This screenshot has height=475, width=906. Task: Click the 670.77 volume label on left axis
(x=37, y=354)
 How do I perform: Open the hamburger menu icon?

═══

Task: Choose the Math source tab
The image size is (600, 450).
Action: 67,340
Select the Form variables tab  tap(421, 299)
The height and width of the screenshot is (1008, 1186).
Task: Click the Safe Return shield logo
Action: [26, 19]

═══

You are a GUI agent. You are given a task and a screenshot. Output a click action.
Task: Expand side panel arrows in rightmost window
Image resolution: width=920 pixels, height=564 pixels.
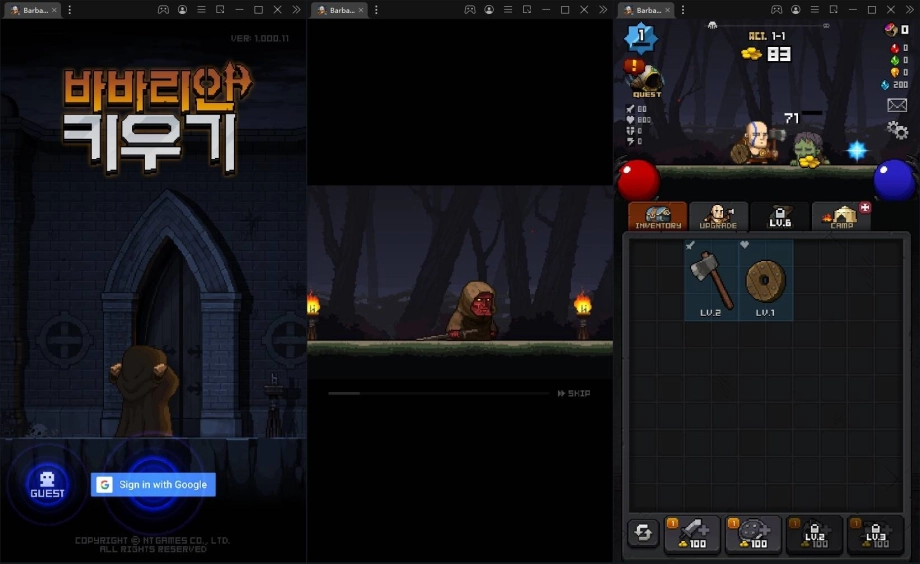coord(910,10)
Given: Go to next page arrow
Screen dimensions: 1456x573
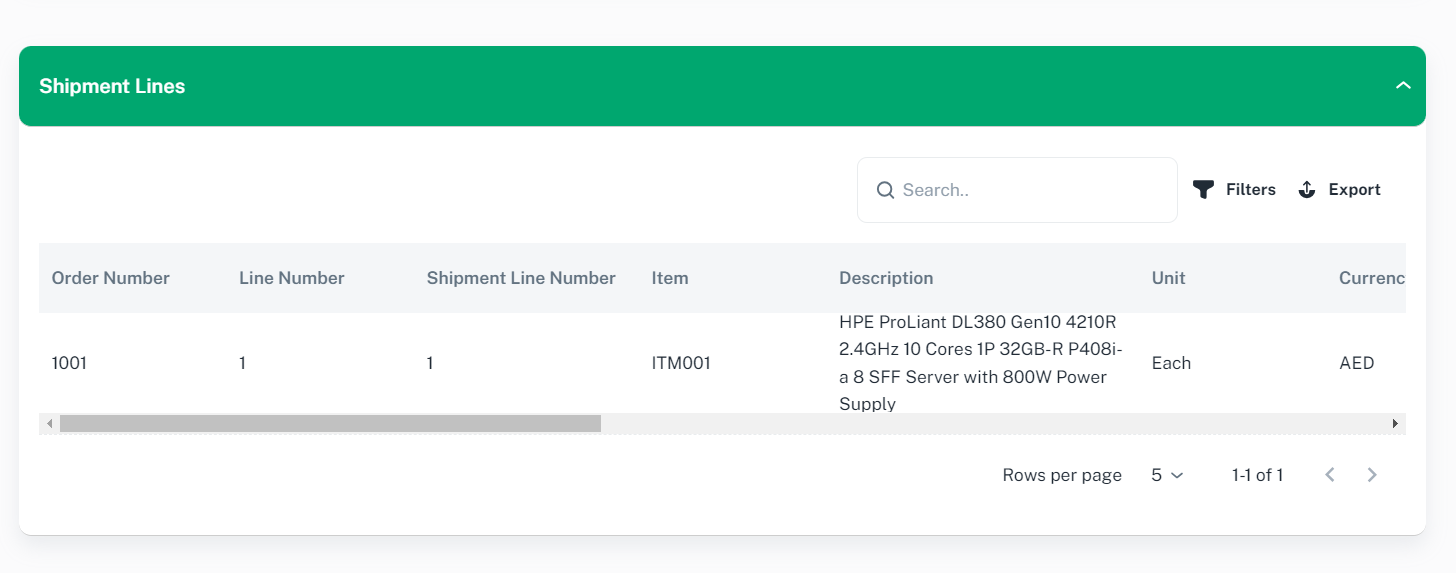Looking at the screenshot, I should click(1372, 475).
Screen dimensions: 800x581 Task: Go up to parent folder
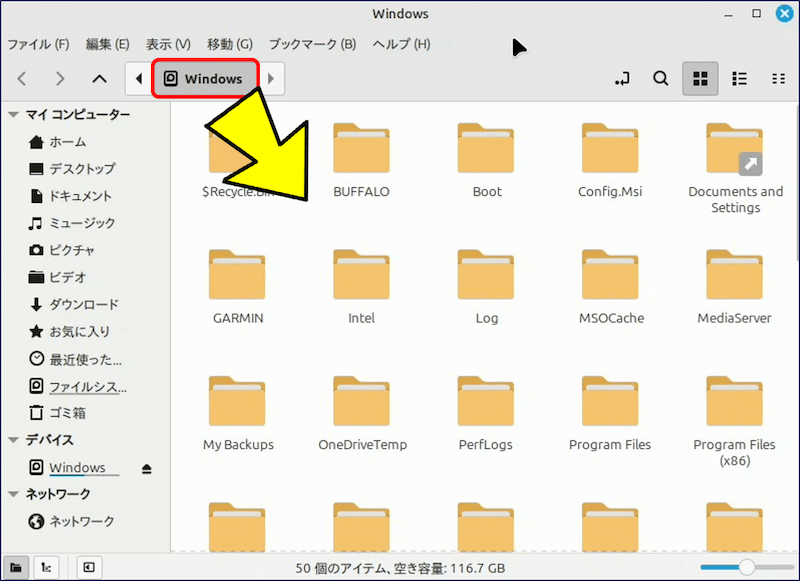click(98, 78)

═══

▸ GOAL OF THE EXERCISE
What you give back should be only the lines of the records above, starting at the line with "This screenshot has" and ending at the line with "How do I perform: Open", restated word for word.

▸ RESULT OF THE EXERCISE
This screenshot has height=475, width=906. Task: Click the 670.77 volume label on left axis
(x=37, y=354)
 How do I perform: Open the hamburger menu icon?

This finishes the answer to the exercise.